ANOTHER UPDATE: A reader points out that I have two "other hands" above. Well, I said I was of two minds, so shouldn't that entitle me to four hands? That means I still have one in reserve!
YET ANOTHER UPDATE: Here's a take on the political context of the Frist / Edwards imagery.
OKAY, THIS IS THE LAST UPDATE: A reader emails:
I found your post thoughtful regarding malpractice suits, but I would add two observations. First, the malpractice issue is a symptom of the real problem, which is government intervention in health care. Prior to the 1960s, there was no "malpractice crises," and there likely would not have been one without the advent of Medicare, Medicaid, and HMOs. It's the government controls that gave rise not just to increased costs, but mediocre physicians as well. There simply are less incentives every year for the best students to go into medicine -- not when then can make a quicker, relatively risk-free buck by becoming a lawyer (a simplistic claim, I admit, but one the admissions numbers for law and medical schools support.)
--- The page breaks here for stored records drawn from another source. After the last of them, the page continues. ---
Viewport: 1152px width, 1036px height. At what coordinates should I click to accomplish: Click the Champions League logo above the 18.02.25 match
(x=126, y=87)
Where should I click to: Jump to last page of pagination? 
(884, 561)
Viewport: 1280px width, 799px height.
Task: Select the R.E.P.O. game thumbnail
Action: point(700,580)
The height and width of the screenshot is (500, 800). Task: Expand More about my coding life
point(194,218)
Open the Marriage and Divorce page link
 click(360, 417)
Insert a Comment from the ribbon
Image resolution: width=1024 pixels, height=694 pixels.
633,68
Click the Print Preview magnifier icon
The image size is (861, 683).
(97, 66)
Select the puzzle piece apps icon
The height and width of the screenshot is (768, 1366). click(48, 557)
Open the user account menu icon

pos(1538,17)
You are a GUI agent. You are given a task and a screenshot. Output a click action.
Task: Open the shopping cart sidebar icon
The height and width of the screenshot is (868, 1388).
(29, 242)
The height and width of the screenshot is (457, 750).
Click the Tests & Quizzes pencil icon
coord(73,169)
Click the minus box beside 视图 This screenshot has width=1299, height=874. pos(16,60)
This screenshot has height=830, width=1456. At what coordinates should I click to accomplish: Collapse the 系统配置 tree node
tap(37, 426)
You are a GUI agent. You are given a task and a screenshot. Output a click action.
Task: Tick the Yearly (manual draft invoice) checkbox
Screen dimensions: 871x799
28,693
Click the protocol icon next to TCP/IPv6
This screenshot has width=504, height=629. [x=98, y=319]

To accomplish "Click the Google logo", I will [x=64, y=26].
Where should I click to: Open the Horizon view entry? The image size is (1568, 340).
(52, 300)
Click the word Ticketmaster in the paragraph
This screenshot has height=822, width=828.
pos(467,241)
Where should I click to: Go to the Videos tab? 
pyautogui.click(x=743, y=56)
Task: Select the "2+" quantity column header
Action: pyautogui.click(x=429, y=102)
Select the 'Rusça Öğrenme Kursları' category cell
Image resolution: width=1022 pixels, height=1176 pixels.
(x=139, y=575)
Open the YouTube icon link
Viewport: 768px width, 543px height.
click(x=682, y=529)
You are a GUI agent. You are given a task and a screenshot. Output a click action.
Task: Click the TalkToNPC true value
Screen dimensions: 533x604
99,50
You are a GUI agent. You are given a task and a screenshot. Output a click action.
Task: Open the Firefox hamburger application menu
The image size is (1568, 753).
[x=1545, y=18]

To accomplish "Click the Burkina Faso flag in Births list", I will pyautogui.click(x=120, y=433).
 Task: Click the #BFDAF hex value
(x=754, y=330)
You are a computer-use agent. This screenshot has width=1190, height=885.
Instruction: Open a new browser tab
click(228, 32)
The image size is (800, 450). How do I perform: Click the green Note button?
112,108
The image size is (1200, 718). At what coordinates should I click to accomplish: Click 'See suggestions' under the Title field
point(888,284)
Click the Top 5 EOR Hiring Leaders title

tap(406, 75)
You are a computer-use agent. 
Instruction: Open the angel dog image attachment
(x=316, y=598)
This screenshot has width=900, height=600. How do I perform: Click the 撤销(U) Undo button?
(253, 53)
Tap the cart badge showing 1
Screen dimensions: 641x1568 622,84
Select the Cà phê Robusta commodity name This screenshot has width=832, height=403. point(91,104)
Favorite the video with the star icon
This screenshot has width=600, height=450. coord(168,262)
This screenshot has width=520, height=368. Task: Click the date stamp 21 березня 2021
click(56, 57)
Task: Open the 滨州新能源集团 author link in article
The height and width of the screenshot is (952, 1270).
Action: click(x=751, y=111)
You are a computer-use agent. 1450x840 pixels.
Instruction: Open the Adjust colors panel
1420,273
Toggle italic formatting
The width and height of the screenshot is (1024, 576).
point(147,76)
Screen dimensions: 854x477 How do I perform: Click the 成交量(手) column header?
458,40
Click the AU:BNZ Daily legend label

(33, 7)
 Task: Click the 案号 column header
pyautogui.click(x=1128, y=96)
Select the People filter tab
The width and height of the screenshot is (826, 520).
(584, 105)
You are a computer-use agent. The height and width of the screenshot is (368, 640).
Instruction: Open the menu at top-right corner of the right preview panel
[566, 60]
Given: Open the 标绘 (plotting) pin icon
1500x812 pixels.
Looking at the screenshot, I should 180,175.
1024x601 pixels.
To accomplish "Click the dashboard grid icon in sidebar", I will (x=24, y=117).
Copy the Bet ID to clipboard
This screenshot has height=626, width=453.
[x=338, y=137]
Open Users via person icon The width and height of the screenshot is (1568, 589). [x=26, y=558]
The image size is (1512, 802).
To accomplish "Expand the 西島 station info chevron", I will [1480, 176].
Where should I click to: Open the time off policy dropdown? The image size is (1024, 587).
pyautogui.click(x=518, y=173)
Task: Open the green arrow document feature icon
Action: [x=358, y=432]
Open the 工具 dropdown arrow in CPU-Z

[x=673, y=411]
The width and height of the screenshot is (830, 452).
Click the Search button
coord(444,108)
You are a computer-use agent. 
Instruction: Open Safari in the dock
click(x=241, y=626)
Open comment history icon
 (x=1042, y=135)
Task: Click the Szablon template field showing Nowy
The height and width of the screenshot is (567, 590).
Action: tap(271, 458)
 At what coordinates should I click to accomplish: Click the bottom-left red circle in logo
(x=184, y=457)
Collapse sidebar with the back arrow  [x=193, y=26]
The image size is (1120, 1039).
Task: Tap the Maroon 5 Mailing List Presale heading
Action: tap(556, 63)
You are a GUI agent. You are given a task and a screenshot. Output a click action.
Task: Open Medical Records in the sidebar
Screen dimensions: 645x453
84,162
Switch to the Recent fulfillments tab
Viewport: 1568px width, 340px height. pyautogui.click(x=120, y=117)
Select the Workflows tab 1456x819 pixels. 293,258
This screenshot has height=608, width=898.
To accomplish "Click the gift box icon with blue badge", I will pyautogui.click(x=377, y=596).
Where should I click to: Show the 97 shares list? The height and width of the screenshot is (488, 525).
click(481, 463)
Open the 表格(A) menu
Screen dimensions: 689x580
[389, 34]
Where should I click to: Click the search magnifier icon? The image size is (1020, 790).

The second point I would raise is that there is a government alliance at work here, but not necessarily with the trial lawyers, as is the case in the examples you cited. The HMOs and insurers are allied with the government -- notably the FTC and the Justice Department antitrust folks -- in a campaign to prevent physicians getting together to collectively bargain for better compensation. I know, because this has sadly become my specialty in the past year. The FTC has been making examples out of the smallest physician groups in order to scare them into capitulating to large HMO demands. This has nothing to do with protecting competition, as the government claims, but everything to do with passing blame. The government won't admit the failure of their own interventions, so they try and blame the doctors by saying their collective bargaining efforts are unfairly raising patient costs. That the facts don't support this argument is entirely irrelevant, since ultimately the FTC can compel forced settlements out of physicians without going to court.
Sorry for the long post, but I'm getting a little tired of nobody paying attention to this. In some respects, the FTC problem is worse than the malpractice crises. The latter can, and likely will, be fixed with a few legislative adjustments.